Rows of pointing data:

-.-.-

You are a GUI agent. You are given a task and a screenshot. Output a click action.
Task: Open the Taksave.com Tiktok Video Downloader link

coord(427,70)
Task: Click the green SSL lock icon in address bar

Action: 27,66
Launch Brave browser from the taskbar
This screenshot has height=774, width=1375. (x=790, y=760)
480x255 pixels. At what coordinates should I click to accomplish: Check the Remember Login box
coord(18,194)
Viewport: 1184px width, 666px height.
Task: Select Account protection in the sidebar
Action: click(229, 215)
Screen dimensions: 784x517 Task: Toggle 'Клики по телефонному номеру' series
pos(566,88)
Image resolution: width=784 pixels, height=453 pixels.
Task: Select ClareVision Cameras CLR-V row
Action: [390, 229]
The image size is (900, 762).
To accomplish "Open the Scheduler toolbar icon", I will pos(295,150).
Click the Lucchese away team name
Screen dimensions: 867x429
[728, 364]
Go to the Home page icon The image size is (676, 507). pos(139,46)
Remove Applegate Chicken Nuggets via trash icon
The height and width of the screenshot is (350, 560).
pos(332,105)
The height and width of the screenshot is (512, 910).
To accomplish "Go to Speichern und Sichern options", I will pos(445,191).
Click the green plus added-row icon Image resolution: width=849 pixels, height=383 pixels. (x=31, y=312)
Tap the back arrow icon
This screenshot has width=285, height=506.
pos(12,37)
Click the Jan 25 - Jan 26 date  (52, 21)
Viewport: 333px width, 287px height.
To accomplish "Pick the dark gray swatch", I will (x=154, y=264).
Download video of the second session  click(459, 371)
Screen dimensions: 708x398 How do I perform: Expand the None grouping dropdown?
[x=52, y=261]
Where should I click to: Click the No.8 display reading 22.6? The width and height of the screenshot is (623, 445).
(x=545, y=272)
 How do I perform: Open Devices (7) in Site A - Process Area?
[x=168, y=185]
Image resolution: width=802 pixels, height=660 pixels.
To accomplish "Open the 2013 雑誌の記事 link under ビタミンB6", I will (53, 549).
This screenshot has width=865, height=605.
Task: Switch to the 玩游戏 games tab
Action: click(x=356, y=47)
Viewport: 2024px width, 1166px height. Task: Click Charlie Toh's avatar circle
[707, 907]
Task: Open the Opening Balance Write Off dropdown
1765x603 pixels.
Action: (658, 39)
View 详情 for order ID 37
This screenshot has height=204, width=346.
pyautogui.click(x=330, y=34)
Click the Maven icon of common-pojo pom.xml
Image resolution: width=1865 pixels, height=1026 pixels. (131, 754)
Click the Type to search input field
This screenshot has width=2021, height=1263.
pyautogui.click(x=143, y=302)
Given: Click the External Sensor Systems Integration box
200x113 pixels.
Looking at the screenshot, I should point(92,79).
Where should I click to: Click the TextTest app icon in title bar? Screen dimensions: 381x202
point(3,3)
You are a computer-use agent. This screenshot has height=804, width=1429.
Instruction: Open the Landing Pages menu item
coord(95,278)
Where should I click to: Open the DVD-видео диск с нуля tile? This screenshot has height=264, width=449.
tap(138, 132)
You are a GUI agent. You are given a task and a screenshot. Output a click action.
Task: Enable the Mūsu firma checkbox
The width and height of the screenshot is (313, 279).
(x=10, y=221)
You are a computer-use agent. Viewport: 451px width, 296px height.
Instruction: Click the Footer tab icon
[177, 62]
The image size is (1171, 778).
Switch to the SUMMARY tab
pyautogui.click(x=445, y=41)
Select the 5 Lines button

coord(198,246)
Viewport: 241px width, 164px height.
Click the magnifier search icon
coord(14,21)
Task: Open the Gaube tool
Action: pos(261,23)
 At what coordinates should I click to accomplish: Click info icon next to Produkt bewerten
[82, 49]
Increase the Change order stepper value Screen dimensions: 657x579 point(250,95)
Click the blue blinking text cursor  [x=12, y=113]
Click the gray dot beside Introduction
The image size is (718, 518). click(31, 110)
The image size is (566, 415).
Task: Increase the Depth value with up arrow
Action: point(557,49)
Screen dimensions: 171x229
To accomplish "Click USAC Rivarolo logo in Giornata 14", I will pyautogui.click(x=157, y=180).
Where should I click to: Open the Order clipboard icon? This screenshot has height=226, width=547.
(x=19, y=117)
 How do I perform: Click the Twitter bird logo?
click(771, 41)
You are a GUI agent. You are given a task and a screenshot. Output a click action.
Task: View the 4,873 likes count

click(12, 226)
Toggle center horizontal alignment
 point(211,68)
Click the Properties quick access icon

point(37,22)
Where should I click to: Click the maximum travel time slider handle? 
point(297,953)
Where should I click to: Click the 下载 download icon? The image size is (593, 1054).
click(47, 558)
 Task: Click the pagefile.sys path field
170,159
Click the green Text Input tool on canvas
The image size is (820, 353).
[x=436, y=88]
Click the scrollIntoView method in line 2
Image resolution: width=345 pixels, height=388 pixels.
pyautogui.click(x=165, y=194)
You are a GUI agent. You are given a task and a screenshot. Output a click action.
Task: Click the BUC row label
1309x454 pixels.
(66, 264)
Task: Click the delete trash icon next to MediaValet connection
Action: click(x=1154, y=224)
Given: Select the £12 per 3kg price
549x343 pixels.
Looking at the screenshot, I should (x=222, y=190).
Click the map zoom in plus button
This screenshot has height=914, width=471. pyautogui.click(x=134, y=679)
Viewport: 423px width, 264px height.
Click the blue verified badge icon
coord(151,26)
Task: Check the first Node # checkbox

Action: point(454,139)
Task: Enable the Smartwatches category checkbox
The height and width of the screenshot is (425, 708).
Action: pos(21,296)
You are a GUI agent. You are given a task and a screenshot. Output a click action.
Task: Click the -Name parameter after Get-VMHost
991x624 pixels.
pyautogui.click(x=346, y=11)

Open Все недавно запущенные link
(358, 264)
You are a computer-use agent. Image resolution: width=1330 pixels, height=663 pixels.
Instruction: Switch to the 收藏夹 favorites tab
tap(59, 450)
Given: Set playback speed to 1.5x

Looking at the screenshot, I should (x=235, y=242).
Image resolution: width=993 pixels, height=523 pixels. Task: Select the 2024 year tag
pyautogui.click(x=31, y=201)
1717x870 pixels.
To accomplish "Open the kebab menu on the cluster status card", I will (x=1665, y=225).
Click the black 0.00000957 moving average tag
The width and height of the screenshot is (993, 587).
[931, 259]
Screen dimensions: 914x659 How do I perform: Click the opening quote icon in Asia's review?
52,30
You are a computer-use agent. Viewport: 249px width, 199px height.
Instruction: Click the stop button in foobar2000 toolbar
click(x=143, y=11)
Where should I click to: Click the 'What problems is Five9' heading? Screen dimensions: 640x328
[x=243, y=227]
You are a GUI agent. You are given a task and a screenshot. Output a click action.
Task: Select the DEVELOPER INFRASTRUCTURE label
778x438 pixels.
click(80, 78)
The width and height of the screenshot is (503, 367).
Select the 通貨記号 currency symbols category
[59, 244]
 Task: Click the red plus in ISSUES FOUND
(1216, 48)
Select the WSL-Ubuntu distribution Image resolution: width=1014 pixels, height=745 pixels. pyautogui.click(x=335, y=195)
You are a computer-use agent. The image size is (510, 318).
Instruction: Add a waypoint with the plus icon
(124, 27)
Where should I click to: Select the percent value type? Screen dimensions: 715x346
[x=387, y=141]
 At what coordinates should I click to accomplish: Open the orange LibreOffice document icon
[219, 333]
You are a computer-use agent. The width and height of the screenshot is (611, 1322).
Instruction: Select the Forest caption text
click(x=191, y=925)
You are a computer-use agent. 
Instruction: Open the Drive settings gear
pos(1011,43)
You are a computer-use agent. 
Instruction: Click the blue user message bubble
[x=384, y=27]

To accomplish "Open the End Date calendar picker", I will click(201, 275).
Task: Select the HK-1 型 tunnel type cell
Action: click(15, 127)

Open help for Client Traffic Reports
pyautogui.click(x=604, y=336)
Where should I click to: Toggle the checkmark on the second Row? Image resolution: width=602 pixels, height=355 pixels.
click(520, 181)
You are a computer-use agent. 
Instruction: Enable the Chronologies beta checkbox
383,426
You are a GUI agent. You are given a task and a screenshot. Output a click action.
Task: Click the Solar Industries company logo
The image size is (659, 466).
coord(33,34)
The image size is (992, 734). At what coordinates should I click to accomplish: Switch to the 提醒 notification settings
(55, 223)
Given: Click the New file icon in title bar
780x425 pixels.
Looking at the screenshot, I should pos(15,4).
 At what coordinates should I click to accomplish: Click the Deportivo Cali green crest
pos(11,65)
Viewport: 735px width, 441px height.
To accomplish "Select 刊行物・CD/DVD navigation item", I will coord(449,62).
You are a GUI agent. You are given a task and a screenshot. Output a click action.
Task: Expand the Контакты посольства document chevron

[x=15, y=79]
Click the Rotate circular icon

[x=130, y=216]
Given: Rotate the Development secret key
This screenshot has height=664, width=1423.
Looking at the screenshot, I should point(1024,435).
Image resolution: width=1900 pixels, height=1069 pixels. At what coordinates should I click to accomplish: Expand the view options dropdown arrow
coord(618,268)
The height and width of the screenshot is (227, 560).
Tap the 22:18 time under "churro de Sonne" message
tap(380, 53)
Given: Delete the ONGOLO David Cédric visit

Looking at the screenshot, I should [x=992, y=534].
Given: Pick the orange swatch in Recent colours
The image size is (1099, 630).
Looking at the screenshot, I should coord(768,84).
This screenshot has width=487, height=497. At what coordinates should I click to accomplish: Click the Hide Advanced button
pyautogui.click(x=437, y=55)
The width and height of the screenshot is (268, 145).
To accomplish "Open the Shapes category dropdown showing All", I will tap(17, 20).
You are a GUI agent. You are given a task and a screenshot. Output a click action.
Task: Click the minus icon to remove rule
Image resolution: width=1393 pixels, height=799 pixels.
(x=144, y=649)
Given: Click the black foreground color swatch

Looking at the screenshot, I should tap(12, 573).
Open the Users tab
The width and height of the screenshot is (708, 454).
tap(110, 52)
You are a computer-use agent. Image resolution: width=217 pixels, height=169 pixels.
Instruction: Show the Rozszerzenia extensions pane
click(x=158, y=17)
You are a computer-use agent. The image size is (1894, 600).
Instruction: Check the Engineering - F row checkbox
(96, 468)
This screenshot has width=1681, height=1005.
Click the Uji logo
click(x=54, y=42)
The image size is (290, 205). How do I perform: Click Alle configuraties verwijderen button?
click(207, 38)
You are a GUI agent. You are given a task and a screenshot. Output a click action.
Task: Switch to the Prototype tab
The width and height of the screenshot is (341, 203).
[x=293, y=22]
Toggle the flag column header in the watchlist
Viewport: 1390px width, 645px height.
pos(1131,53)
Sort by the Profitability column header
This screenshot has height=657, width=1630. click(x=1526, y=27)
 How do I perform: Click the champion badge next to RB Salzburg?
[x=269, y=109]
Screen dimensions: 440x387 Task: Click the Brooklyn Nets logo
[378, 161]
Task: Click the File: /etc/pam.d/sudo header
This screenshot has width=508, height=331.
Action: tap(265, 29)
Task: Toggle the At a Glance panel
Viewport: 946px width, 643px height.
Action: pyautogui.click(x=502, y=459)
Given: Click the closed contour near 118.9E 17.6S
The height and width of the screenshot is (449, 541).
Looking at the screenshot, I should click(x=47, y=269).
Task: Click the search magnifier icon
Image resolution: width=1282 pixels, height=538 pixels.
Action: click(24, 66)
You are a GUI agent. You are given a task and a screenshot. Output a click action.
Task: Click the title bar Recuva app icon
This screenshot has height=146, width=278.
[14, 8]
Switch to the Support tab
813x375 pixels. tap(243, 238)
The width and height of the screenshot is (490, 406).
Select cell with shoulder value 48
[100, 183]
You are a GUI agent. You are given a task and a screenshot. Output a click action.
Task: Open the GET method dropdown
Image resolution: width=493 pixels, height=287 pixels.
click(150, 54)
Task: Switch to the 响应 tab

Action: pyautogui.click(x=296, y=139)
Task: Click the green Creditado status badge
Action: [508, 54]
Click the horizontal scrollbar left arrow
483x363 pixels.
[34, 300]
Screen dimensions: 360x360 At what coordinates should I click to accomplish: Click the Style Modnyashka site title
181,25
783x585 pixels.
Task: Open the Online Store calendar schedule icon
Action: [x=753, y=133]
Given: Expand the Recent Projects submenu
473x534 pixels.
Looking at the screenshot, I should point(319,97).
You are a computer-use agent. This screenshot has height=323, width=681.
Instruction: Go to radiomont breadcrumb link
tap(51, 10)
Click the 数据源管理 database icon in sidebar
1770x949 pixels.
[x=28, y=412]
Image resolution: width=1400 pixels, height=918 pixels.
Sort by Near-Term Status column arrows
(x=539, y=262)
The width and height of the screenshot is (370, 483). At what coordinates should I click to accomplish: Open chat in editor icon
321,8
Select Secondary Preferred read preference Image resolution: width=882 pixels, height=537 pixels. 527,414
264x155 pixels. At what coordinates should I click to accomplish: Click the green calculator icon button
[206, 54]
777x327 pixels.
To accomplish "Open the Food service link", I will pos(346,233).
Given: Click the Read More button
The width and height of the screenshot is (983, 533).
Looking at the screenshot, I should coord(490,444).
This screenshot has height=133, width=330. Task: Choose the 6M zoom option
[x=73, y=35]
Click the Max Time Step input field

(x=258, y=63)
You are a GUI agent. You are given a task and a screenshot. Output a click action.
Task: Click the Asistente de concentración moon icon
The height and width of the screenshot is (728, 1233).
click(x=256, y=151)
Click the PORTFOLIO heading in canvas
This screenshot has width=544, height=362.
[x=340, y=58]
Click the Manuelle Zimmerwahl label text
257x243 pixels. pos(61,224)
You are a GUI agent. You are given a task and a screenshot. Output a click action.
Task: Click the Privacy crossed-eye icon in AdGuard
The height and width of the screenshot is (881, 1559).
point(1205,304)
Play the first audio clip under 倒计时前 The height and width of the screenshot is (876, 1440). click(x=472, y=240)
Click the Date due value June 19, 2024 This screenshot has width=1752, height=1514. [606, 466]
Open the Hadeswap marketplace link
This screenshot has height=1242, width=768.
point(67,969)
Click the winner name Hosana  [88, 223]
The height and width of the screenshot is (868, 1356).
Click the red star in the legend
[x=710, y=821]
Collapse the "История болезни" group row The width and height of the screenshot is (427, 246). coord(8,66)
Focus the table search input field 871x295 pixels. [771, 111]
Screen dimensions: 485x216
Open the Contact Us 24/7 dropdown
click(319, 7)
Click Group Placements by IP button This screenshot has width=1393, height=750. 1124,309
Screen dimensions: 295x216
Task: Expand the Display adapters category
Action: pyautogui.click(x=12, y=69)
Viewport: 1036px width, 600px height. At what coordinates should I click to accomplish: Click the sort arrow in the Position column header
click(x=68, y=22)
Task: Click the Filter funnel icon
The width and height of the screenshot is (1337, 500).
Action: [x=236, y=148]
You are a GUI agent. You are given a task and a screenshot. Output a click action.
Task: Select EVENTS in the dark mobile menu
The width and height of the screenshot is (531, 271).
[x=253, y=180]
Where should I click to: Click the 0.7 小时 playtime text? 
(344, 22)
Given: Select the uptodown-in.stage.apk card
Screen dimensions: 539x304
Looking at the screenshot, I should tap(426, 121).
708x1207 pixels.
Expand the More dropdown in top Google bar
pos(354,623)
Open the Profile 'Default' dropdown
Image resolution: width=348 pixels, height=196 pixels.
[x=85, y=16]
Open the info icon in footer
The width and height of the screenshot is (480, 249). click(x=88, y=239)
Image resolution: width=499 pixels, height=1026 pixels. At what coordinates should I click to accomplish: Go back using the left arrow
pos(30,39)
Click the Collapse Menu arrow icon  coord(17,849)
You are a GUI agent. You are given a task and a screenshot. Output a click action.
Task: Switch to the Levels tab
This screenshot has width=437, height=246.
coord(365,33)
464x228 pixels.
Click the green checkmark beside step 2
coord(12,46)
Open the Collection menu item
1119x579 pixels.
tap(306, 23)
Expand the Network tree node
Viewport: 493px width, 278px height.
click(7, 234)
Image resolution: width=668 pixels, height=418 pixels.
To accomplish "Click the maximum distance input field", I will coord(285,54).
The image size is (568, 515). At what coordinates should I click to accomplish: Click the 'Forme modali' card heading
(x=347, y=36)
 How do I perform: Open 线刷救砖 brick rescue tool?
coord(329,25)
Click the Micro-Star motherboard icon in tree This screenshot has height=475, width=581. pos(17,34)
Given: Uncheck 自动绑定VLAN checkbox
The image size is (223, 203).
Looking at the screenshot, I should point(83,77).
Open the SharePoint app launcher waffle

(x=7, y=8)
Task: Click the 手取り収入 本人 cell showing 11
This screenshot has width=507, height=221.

-.-.-

- **Stated goal**
Can you render the data lines as a Markdown table with the columns No and Line, starting at the line containing "You are a computer-use agent. The image size is (510, 318)." and ending at the line containing "click(520, 181)", with blank lines left out?

- **Written reply**
| No | Line |
|---|---|
| 1 | You are a computer-use agent. The image size is (510, 318). |
| 2 | Instruction: Add a waypoint with the plus icon |
| 3 | (124, 27) |
| 4 | Where should I click to: Select the percent value type? Screen dimensions: 715x346 |
| 5 | [x=387, y=141] |
| 6 |  At what coordinates should I click to accomplish: Open the orange LibreOffice document icon |
| 7 | [219, 333] |
| 8 | You are a computer-use agent. The width and height of the screenshot is (611, 1322). |
| 9 | Instruction: Select the Forest caption text |
| 10 | click(x=191, y=925) |
| 11 | You are a computer-use agent.  |
| 12 | Instruction: Open the Drive settings gear |
| 13 | pos(1011,43) |
| 14 | You are a computer-use agent.  |
| 15 | Instruction: Click the blue user message bubble |
| 16 | [x=384, y=27] |
| 17 | To accomplish "Open the End Date calendar picker", I will click(201, 275). |
| 18 | Task: Select the HK-1 型 tunnel type cell |
| 19 | Action: click(15, 127) |
| 20 | Open help for Client Traffic Reports |
| 21 | pyautogui.click(x=604, y=336) |
| 22 | Where should I click to: Toggle the checkmark on the second Row? Image resolution: width=602 pixels, height=355 pixels. |
| 23 | click(520, 181) |